Borrachinha garante ter ‘moral’ no UFC e analisa Uriah Hall: ‘Eu sou mais perigoso’

    Paulo Borrachinha comentou como está sua preparação para a luta com Hall, em julho (Foto Getty Images / UFC)

    Por Mateus Machado e Yago Rédua

    Uma das maiores promessas do Brasil no Ultimate, Paulo Borrachinha vai entrar em ação no UFC 226, que será realizado no dia 7 de julho, em Las Vegas (EUA), na International Fight Week. O brasileiro vai encarar Uriah Hall, em confronto válido pela divisão dos médios. Em entrevista coletiva durante o UFC 224, realizado no último sábado (12), no Rio de Janeiro, o lutador mineiro comentou que está com “moral” com a organização.

    “Na verdade, eu, particularmente, pedi essa luta (com o Hall). Eu falei com UFC para casar essa luta, porque acho que vai ser interessante para os fãs. O público gosta de ver esse tipo de confronto, dois strikers, dois caras que buscam a luta, que são perigosos em cima. Eu pedi essa luta visando um espetáculo. Vai ser difícil um dos dois querer levar a luta para o chão. Eu acho que sim (estou com moral com UFC, ao ter pedido atendido). Acho que quando você mostra bons resultados, tem um bom desempenho, eles (UFC) vão dando mais atenção para essas pessoas. Vemos muita gente enrolando na luta, tipo não buscam acabar com a luta, ficando enrolando para ganharem nos pontos. Isso não é interessante para o UFC e nem para o público. O lutador que é diferente disso, que busca a luta, ele tem mais ouvidos dentro do UFC, isso com certeza”, apontou a revelação Borrachinha.

    Sobre “Primetime”, que aparece na décima posição no ranking dos médios, o brasileiro alertou para o chute rodado do oponente, que já nocauteou alguns nomes da categoria. No entanto, Borrachinha apontou que tem mais “recursos” para vencer e ainda deu detalhes dos treinadores que vão participar do seu camp para este confronto contra Hall.
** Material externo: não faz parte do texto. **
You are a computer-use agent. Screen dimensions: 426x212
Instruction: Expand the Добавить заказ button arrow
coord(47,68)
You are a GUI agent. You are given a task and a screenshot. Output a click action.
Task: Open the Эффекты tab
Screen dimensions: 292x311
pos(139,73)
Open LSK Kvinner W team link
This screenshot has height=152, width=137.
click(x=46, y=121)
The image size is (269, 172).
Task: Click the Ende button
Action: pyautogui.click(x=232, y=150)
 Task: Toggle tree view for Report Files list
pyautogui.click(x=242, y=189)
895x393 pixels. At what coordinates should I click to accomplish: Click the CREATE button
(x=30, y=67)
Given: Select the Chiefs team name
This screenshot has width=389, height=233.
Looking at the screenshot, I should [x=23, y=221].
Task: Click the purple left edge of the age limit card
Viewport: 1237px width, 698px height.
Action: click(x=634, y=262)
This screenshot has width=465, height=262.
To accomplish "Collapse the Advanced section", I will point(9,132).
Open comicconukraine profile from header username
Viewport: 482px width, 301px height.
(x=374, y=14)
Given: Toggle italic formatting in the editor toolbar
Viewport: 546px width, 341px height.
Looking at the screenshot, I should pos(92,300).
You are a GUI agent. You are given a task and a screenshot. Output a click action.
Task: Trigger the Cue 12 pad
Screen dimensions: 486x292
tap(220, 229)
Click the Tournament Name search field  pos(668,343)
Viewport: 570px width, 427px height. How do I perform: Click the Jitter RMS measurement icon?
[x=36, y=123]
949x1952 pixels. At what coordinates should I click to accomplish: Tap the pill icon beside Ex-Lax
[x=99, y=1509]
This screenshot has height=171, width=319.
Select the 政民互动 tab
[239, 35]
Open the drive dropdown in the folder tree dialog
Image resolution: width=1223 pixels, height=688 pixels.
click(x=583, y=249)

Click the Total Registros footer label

    “Ele (Uriah Hall) é um cara perigoso, é striker, mas eu tenho mais qualidades do que ele em pé. Apesar dele ter um chute rodado muito bom, eu tenho mais potência. Quando eu encurtar a distância, sou mais perigoso. O meu irmão sempre está comigo, meu treinador de Jiu-Jitsu, o Carlos Borracha, está vindo o professor Ulisses, lá do Pará, que é de Boxe, ex-treinador do Popó. Além do Rangel Farias, lá de Santa Catarina, que é de Muay Thai. Sim (olho roxo, reflexo da ida para Natal). Treinei lá, os caras são bem duros”, encerrou.